VPNs, the real deal

I recently clicked on a Google ad for WiTopia’s VPN service. The purpose of a VPN, or virtual private network, is to encrypt communications between two end points. It is typically used by remote users to access corporate systems from home or on the road. However, a number of companies now offer public VPN services that permit subscribers to encrypt their communications when using their laptop in a hostile environment such as a public Wi-fi hotspot. Since their destination probably doesn’t support encryption, these VPN products re-route the communications (Instant Messanging, Web browsing, VOIP, etc.) to one of their data centers and then send it unencrypted to the destination. The purpose is to protect the data stream from being intercepted from the user’s immediate environment.

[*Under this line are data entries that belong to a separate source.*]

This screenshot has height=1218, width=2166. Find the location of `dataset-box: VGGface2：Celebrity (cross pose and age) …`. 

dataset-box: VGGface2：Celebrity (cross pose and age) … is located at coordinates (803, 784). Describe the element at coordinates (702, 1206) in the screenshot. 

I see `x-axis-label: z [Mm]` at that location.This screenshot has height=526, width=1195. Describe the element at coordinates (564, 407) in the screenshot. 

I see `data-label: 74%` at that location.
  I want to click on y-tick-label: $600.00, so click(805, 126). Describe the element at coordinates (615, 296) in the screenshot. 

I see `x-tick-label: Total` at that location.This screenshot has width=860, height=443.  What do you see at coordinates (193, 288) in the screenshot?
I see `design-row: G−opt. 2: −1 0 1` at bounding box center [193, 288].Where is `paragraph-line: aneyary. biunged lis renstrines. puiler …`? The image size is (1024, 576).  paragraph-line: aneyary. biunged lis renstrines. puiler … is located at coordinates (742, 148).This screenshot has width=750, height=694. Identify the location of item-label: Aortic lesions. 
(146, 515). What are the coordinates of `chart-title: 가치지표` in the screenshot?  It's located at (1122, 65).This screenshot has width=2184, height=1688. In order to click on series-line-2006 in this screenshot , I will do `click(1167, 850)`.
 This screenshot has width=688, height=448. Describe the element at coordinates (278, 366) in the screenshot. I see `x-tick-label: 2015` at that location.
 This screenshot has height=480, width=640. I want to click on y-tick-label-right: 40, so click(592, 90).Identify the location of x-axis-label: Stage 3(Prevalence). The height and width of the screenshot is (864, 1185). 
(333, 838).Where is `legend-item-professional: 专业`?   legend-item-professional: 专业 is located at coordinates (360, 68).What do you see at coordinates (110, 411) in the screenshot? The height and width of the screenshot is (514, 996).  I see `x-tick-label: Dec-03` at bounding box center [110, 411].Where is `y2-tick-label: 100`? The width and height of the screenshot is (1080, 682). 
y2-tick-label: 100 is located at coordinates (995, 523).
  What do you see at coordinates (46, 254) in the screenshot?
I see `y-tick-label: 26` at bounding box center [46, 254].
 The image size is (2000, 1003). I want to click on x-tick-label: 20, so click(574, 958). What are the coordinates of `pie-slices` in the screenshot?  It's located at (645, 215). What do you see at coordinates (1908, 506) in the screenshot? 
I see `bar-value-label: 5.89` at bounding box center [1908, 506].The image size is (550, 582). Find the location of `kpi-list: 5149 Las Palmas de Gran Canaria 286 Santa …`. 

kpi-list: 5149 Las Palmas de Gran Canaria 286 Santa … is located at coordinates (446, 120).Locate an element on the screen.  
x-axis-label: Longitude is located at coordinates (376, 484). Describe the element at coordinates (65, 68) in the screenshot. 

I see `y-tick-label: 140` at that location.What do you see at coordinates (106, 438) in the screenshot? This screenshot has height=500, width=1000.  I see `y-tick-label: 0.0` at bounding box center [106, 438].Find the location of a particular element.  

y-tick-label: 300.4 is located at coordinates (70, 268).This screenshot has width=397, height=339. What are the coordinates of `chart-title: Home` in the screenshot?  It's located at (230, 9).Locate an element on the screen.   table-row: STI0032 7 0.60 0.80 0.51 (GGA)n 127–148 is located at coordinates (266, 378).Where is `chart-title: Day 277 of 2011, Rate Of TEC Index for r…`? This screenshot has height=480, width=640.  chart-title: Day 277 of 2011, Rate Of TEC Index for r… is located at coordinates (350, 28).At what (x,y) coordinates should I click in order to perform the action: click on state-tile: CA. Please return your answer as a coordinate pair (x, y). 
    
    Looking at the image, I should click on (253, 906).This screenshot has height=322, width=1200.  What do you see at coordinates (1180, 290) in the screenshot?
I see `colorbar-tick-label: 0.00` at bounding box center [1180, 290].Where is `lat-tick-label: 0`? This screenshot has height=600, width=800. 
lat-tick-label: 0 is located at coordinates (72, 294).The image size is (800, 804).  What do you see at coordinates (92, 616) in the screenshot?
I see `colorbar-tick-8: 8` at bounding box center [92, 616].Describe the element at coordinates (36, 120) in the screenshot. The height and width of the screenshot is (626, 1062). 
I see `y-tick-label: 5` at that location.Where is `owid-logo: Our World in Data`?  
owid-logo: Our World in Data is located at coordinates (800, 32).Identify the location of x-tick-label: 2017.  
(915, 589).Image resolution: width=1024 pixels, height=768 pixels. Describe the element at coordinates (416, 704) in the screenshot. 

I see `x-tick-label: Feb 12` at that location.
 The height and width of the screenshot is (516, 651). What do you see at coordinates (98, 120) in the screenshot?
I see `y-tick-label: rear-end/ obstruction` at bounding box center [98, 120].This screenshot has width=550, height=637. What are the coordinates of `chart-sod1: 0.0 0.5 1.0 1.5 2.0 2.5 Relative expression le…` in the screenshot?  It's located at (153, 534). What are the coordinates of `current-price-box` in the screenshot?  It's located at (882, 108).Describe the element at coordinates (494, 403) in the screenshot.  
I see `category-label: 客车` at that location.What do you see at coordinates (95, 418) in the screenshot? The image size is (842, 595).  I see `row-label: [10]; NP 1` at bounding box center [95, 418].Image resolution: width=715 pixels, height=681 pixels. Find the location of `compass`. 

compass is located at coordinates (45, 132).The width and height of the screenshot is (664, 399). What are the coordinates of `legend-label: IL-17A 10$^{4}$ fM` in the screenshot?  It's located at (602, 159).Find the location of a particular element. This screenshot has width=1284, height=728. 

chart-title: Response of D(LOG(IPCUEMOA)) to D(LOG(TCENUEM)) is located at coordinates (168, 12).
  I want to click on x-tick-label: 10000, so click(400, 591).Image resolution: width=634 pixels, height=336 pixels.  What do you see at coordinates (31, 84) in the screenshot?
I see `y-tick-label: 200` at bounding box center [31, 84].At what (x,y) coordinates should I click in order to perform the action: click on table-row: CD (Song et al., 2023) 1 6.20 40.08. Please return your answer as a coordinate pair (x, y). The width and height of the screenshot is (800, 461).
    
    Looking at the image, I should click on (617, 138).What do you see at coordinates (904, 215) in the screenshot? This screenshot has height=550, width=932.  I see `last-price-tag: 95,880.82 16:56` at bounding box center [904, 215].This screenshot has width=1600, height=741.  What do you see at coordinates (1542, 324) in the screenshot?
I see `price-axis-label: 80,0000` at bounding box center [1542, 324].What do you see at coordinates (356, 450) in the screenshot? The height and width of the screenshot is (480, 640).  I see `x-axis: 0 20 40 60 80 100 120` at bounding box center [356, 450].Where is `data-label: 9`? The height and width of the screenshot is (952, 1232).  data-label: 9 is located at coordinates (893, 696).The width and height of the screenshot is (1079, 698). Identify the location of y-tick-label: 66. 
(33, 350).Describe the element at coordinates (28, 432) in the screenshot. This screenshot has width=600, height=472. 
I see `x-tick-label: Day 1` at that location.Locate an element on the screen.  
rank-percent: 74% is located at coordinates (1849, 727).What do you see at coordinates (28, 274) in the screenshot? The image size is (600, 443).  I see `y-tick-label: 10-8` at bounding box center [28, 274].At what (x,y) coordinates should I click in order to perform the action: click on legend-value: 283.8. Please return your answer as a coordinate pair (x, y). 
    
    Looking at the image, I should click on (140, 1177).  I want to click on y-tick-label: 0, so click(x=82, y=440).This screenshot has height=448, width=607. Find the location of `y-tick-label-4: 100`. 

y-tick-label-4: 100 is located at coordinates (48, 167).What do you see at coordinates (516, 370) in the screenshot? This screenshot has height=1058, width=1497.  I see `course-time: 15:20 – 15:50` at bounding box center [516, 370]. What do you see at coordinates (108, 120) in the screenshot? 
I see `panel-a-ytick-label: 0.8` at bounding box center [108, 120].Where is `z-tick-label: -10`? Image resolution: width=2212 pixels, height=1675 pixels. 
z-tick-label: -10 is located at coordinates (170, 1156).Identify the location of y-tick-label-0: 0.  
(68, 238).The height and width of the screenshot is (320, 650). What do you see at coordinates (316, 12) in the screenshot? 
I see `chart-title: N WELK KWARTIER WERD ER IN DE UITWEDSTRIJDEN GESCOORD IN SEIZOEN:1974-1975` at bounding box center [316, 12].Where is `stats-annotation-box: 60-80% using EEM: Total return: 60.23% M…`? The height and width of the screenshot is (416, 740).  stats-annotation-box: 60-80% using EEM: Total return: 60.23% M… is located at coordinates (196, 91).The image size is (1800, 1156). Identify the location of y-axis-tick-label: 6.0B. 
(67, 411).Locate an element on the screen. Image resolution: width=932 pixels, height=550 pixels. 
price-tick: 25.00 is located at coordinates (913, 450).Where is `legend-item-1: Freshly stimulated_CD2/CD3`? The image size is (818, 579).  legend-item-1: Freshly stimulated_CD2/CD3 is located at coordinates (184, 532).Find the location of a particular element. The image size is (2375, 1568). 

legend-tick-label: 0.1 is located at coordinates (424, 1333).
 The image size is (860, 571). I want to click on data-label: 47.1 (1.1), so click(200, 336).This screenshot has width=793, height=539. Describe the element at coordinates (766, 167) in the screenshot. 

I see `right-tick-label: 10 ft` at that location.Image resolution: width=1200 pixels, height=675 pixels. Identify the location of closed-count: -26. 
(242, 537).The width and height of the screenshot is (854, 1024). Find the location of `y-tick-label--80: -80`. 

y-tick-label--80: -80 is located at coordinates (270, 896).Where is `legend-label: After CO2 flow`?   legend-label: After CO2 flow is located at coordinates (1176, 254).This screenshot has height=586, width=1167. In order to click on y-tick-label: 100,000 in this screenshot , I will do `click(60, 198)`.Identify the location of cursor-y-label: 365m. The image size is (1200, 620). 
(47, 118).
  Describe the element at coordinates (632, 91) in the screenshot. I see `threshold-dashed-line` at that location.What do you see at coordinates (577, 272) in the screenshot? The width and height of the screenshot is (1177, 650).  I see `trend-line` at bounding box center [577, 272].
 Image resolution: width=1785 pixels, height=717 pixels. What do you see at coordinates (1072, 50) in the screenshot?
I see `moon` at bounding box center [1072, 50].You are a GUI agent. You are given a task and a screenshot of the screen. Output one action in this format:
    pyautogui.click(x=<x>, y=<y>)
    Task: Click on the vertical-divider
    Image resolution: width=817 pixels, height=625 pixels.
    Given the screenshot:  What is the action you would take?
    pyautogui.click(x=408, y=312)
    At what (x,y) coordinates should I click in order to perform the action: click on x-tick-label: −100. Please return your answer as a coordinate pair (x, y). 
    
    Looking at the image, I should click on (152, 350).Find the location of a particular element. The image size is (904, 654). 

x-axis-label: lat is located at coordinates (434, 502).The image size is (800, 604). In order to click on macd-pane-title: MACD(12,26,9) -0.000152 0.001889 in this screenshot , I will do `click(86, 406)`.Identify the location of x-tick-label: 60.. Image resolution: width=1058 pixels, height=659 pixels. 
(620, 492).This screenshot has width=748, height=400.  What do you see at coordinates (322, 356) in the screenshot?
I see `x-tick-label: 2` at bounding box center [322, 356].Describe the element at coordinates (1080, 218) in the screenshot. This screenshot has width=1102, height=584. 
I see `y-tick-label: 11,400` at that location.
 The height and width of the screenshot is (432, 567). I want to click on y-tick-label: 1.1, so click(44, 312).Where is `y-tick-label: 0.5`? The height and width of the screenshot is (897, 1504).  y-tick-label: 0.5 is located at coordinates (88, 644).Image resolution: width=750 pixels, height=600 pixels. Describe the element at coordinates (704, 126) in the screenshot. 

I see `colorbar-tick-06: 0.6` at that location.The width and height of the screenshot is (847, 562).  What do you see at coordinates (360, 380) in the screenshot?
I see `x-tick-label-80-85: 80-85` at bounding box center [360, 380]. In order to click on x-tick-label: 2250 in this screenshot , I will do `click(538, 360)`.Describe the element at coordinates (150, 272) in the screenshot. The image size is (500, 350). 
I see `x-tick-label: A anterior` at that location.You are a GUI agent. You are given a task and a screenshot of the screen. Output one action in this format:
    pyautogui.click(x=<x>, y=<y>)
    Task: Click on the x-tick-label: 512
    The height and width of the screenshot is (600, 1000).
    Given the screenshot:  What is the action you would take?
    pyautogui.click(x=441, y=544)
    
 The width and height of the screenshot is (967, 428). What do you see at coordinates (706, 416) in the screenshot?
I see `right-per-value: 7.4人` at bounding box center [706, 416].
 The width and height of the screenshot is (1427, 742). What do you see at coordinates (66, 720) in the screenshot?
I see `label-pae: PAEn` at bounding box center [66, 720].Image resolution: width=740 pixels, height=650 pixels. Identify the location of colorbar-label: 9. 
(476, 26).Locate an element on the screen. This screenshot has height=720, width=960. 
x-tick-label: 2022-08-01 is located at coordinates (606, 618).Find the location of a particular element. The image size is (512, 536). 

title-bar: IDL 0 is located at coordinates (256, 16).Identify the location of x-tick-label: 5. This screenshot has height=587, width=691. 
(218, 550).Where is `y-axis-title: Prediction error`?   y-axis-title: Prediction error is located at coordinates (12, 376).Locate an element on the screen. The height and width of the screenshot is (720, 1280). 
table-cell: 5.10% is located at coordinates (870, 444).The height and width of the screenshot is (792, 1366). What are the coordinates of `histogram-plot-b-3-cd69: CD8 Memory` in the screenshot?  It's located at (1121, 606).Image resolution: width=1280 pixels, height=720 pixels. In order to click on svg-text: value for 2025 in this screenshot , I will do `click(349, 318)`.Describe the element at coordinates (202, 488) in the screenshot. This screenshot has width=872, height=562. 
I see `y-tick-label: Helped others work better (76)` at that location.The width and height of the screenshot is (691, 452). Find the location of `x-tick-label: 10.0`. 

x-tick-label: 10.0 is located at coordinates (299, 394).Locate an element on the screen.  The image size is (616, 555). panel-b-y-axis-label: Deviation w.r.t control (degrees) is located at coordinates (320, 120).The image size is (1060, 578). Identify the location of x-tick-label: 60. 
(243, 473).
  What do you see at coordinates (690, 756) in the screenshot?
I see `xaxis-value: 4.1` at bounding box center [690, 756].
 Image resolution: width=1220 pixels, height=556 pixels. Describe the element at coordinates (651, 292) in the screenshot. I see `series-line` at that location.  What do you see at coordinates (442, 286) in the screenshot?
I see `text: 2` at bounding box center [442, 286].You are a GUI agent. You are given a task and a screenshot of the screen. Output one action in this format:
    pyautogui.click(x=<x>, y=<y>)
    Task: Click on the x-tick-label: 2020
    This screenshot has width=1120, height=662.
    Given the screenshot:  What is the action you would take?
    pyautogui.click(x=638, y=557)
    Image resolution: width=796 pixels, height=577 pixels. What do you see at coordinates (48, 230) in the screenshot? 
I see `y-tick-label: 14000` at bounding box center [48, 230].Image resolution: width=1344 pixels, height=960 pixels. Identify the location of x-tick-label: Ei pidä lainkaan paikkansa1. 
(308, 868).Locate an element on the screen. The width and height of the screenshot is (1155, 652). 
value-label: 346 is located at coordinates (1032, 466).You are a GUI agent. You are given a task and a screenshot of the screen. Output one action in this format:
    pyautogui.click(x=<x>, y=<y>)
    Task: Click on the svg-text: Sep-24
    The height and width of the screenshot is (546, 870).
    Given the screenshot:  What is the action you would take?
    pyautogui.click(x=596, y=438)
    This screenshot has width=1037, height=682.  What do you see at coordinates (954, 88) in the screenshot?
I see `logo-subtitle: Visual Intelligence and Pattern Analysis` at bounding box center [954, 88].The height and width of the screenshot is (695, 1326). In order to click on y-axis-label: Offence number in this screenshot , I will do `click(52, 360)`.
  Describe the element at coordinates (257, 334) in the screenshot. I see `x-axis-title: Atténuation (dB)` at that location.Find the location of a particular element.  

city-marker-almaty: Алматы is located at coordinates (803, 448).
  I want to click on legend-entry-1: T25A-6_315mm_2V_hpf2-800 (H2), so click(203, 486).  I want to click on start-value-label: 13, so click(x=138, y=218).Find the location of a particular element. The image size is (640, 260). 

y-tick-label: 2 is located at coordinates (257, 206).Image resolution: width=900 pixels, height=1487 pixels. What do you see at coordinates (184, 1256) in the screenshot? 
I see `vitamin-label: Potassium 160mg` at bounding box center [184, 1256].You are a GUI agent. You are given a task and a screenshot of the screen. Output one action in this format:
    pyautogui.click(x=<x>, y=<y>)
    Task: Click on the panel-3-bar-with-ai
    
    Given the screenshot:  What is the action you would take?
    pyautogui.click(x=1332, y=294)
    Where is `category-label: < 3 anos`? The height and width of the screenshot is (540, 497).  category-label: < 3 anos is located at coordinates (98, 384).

In any event, I took to reading WiTopia’s product description which included the following:

Nobody, including us, can see your data without the unique “key” that resides only on your computer. We also swap out your ISP’s IP address for a randomly assigned WiTopia address. To everyone you are an anonymous WiTopia user whose traffic originates in our data center. Heck, we can’t even access your password.

That’s clearly incorrect. While the tunnel between the subscriber’s computer and the data center is encrypted, the subscriber data coming out of the data center and traveling to the destination is not. So it is clearly visible to WiTopia after it has been decrypted, and so is any return data coming from the public Internet before it is encrypted for transmission to the subscriber.

We log only essential network information for troubleshooting purposes and it is our policy to never share even this minimal data. In any event, we purge all our logs during our regular monthly maintenance windows.

Wow. They keep the logs for an entire month?

However, not withstanding the shortcomings in WiTopia’s product description, these services do appear to provide a userful value. Also, according to the information posted on WiTopia’s site, if both users utilize the service then it suggests that the communication may be encrypted end-to-end:

If I am IM’ing with someone is it secured end to end? If you enable a “direct IM” session with your IM client, and you are both using personalVPN™ all data will be encrypted end to end.